§ WORK ITEM: Records follow. Copy every line with "heading".

§ MATERIAL FOR THE TASK:
################
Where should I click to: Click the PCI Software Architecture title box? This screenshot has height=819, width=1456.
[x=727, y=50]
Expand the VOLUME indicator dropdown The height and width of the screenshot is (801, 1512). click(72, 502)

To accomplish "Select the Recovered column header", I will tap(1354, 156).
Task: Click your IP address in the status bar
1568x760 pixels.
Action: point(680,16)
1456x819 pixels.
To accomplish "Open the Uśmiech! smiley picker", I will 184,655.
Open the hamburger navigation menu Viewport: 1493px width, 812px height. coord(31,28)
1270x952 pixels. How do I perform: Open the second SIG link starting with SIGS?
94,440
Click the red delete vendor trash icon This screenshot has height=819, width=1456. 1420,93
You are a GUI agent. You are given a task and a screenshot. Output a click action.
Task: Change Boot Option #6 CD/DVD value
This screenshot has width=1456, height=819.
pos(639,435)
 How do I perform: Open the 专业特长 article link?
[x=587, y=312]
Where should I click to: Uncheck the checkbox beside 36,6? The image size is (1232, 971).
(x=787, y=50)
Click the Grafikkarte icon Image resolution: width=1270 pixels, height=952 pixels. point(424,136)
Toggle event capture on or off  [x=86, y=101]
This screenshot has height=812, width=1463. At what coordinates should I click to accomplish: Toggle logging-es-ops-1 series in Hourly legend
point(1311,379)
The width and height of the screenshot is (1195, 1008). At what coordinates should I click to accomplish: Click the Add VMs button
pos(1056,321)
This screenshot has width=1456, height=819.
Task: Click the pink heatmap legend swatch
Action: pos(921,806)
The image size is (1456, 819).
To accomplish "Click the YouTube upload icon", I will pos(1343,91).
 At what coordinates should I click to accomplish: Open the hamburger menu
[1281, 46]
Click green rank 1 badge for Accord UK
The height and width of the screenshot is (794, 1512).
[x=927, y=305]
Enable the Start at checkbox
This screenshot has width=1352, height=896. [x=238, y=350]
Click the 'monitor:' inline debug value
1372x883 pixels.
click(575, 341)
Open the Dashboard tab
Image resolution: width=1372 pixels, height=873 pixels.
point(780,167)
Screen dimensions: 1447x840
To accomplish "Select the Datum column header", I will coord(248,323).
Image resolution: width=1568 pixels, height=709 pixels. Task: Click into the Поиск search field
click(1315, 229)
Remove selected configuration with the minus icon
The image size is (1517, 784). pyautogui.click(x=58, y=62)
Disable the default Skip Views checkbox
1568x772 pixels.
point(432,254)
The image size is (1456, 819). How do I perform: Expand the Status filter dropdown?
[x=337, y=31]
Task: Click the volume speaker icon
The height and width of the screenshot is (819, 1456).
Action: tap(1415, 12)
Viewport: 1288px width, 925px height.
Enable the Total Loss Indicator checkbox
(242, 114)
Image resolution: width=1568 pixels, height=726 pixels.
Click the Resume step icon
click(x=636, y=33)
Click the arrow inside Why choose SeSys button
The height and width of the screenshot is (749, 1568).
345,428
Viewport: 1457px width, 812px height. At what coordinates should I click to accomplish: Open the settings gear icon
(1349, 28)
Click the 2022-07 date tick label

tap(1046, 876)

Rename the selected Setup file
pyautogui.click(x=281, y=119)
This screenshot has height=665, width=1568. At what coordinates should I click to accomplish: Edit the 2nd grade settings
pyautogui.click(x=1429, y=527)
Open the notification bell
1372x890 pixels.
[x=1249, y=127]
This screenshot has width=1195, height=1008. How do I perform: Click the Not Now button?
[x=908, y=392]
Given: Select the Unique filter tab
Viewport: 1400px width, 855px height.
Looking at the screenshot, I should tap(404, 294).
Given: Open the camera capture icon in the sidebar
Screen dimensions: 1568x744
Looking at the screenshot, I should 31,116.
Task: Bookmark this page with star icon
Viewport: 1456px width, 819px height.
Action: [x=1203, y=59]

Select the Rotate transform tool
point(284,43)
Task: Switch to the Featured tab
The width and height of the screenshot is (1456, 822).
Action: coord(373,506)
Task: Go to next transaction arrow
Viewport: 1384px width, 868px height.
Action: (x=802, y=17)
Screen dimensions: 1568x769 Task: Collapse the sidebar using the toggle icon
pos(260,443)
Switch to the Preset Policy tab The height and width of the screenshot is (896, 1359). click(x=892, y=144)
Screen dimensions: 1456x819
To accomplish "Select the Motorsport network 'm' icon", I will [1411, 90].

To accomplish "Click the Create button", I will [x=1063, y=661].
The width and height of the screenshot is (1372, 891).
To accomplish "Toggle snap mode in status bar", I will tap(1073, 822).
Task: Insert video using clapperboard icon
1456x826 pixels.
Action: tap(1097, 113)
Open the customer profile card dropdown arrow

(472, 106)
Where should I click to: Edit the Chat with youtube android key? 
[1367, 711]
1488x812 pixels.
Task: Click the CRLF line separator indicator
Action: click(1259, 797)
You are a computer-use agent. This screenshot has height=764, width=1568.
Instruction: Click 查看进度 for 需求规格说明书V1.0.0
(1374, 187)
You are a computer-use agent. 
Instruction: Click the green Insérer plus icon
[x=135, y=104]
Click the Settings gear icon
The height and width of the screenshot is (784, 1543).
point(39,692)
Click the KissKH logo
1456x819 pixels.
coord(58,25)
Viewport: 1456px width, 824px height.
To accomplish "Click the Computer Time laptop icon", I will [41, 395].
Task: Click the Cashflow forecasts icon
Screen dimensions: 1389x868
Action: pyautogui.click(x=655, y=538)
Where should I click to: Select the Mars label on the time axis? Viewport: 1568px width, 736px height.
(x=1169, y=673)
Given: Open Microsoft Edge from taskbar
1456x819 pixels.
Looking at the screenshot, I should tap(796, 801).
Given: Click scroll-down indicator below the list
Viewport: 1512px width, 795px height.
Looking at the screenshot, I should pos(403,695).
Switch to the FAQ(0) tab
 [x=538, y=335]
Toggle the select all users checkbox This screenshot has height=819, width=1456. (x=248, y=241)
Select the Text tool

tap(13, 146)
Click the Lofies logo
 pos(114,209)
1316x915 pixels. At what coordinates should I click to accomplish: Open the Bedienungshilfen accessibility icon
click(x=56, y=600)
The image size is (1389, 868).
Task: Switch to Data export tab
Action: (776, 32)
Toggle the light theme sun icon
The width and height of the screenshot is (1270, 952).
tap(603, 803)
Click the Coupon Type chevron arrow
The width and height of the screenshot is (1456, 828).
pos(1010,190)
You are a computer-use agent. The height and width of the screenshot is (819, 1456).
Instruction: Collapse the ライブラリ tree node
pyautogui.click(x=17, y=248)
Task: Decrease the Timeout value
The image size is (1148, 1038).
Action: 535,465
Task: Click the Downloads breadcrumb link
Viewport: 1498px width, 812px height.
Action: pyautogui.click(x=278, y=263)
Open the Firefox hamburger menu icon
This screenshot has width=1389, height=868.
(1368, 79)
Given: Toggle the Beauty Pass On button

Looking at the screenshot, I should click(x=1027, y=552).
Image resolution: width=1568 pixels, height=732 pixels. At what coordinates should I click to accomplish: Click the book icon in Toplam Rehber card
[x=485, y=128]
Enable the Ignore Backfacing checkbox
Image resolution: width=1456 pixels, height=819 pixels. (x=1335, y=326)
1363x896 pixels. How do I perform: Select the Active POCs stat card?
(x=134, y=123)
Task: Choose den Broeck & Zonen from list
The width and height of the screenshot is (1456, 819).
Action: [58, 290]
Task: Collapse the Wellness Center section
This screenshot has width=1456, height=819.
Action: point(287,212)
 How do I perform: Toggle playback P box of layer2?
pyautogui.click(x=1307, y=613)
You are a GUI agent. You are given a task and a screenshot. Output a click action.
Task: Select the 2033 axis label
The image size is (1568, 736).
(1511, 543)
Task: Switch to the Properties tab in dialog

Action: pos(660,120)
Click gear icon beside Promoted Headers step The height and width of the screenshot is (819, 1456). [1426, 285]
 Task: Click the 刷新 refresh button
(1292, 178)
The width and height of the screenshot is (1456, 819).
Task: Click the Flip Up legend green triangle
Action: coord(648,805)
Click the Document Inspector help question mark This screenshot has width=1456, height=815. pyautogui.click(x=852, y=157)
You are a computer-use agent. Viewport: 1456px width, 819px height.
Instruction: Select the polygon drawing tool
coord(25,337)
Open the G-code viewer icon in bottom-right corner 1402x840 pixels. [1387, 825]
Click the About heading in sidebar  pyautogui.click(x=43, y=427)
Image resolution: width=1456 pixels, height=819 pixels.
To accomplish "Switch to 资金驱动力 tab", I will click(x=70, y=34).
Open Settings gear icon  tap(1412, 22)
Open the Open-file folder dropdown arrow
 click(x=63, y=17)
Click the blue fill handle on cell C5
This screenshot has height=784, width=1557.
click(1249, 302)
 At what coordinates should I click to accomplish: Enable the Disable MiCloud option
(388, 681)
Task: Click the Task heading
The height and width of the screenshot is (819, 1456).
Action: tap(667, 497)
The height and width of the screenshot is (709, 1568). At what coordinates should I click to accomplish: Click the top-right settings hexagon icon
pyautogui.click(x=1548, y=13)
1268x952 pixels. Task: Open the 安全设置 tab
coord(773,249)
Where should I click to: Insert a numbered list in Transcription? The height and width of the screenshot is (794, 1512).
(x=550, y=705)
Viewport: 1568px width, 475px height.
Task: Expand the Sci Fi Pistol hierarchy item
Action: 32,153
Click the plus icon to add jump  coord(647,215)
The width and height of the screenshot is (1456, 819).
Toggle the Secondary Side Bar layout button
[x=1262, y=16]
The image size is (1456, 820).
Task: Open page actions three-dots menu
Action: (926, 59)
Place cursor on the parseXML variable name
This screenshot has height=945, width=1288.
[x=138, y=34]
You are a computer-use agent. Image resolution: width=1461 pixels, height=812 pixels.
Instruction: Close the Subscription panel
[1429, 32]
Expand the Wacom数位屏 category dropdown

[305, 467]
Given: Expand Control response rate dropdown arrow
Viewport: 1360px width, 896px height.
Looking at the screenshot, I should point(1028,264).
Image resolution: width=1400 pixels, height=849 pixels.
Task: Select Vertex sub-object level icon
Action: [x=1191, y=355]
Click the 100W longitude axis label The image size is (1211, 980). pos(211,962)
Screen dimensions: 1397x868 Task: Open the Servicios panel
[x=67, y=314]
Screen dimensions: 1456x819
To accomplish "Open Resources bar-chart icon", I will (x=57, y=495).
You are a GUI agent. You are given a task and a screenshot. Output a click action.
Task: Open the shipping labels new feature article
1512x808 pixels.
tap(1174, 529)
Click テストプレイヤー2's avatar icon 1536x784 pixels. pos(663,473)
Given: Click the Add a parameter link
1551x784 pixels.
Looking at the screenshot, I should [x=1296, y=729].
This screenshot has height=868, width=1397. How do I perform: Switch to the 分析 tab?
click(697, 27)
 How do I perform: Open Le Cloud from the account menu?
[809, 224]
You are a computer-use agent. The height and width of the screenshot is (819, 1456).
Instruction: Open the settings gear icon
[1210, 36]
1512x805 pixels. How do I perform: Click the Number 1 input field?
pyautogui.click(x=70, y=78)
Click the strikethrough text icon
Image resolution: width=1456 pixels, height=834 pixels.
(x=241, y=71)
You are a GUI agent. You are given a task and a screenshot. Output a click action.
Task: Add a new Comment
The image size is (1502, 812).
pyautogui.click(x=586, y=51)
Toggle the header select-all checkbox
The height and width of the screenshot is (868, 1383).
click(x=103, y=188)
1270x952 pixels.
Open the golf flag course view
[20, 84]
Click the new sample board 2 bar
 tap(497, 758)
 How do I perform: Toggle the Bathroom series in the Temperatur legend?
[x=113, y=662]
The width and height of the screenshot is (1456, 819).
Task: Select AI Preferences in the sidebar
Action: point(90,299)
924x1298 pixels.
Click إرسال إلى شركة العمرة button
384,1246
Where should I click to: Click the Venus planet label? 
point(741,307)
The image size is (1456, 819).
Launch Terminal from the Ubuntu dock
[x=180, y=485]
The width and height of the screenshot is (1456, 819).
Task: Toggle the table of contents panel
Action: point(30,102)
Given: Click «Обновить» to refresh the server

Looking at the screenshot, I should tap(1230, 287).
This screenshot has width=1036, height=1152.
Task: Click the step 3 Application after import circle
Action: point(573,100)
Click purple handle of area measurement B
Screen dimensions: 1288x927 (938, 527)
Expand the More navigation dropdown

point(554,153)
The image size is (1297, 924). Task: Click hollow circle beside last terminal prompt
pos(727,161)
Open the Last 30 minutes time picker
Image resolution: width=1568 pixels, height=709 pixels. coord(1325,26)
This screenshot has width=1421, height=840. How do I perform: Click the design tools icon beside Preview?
################
§ REPLY:
Click the About heading in sidebar  pyautogui.click(x=43, y=427)
Task: Click the Task heading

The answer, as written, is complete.